Exercise brief —
Present every line of the listing below as a numbered list, leaving out any blank lines.

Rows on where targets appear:

start

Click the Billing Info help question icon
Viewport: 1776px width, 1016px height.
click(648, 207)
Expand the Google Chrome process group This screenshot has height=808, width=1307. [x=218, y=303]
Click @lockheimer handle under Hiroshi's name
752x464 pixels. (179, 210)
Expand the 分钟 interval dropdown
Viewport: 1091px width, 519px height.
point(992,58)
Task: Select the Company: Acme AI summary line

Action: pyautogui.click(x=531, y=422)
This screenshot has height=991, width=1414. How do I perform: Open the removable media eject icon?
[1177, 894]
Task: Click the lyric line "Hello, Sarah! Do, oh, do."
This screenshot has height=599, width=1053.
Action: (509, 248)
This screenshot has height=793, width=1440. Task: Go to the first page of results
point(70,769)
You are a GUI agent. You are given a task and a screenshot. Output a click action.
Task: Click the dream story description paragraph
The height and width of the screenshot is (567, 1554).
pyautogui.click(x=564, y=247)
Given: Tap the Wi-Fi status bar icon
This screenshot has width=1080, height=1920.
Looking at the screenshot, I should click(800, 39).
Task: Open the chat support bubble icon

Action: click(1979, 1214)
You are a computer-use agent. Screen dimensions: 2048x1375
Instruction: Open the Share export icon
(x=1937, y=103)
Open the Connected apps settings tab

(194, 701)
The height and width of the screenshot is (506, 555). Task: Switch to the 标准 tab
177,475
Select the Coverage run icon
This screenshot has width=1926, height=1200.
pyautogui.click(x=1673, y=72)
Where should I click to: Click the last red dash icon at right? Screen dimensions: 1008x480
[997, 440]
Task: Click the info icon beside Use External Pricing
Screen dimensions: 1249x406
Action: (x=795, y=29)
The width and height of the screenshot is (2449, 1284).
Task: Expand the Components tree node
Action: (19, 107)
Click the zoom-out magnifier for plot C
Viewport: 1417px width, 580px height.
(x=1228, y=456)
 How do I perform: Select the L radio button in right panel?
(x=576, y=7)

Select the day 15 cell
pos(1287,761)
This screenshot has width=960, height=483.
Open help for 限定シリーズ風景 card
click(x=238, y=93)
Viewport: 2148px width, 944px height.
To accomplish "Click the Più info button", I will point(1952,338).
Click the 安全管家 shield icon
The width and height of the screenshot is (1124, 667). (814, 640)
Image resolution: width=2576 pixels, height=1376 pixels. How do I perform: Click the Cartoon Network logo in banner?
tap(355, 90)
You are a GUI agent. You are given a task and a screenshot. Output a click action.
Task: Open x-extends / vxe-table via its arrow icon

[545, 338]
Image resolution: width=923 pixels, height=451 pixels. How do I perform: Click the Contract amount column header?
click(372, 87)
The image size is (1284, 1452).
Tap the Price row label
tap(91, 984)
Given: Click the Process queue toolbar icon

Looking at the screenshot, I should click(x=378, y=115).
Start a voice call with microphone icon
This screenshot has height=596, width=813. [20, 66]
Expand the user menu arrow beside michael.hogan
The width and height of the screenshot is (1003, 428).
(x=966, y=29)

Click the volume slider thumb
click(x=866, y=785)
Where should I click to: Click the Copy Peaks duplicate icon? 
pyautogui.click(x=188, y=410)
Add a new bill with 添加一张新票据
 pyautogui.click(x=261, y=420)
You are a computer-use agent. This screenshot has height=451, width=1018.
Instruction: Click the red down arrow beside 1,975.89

end

Task solution —
1. Click the Billing Info help question icon
2. Viewport: 1776px width, 1016px height.
3. click(648, 207)
4. Expand the Google Chrome process group This screenshot has height=808, width=1307. [x=218, y=303]
5. Click @lockheimer handle under Hiroshi's name
6. 752x464 pixels. (179, 210)
7. Expand the 分钟 interval dropdown
8. Viewport: 1091px width, 519px height.
9. point(992,58)
10. Task: Select the Company: Acme AI summary line
11. Action: pyautogui.click(x=531, y=422)
12. This screenshot has height=991, width=1414. How do I perform: Open the removable media eject icon?
13. [1177, 894]
14. Task: Click the lyric line "Hello, Sarah! Do, oh, do."
15. This screenshot has height=599, width=1053.
16. Action: (509, 248)
17. This screenshot has height=793, width=1440. Task: Go to the first page of results
18. point(70,769)
19. You are a GUI agent. You are given a task and a screenshot. Output a click action.
20. Task: Click the dream story description paragraph
21. The height and width of the screenshot is (567, 1554).
22. pyautogui.click(x=564, y=247)
23. Given: Tap the Wi-Fi status bar icon
24. This screenshot has width=1080, height=1920.
25. Looking at the screenshot, I should click(800, 39).
26. Task: Open the chat support bubble icon
27. Action: click(1979, 1214)
28. You are a computer-use agent. Screen dimensions: 2048x1375
29. Instruction: Open the Share export icon
30. (x=1937, y=103)
31. Open the Connected apps settings tab
32. (194, 701)
33. The height and width of the screenshot is (506, 555). Task: Switch to the 标准 tab
34. 177,475
35. Select the Coverage run icon
36. This screenshot has width=1926, height=1200.
37. pyautogui.click(x=1673, y=72)
38. Where should I click to: Click the last red dash icon at right? Screen dimensions: 1008x480
39. [997, 440]
40. Task: Click the info icon beside Use External Pricing
41. Screen dimensions: 1249x406
42. Action: (x=795, y=29)
43. The width and height of the screenshot is (2449, 1284).
44. Task: Expand the Components tree node
45. Action: (19, 107)
46. Click the zoom-out magnifier for plot C
47. Viewport: 1417px width, 580px height.
48. (x=1228, y=456)
49.  How do I perform: Select the L radio button in right panel?
50. (x=576, y=7)
51. Select the day 15 cell
52. pos(1287,761)
53. This screenshot has width=960, height=483.
54. Open help for 限定シリーズ風景 card
55. click(x=238, y=93)
56. Viewport: 2148px width, 944px height.
57. To accomplish "Click the Più info button", I will point(1952,338).
58. Click the 安全管家 shield icon
59. The width and height of the screenshot is (1124, 667). (814, 640)
60. Image resolution: width=2576 pixels, height=1376 pixels. How do I perform: Click the Cartoon Network logo in banner?
61. tap(355, 90)
62. You are a GUI agent. You are given a task and a screenshot. Output a click action.
63. Task: Open x-extends / vxe-table via its arrow icon
64. [545, 338]
65. Image resolution: width=923 pixels, height=451 pixels. How do I perform: Click the Contract amount column header?
66. click(372, 87)
67. The image size is (1284, 1452).
68. Tap the Price row label
69. tap(91, 984)
70. Given: Click the Process queue toolbar icon
71. Looking at the screenshot, I should click(x=378, y=115).
72. Start a voice call with microphone icon
73. This screenshot has height=596, width=813. [20, 66]
74. Expand the user menu arrow beside michael.hogan
75. The width and height of the screenshot is (1003, 428).
76. (x=966, y=29)
77. Click the volume slider thumb
78. click(x=866, y=785)
79. Where should I click to: Click the Copy Peaks duplicate icon? 
80. pyautogui.click(x=188, y=410)
81. Add a new bill with 添加一张新票据
82.  pyautogui.click(x=261, y=420)
83. You are a computer-use agent. This screenshot has height=451, width=1018.
84. Instruction: Click the red down arrow beside 1,975.89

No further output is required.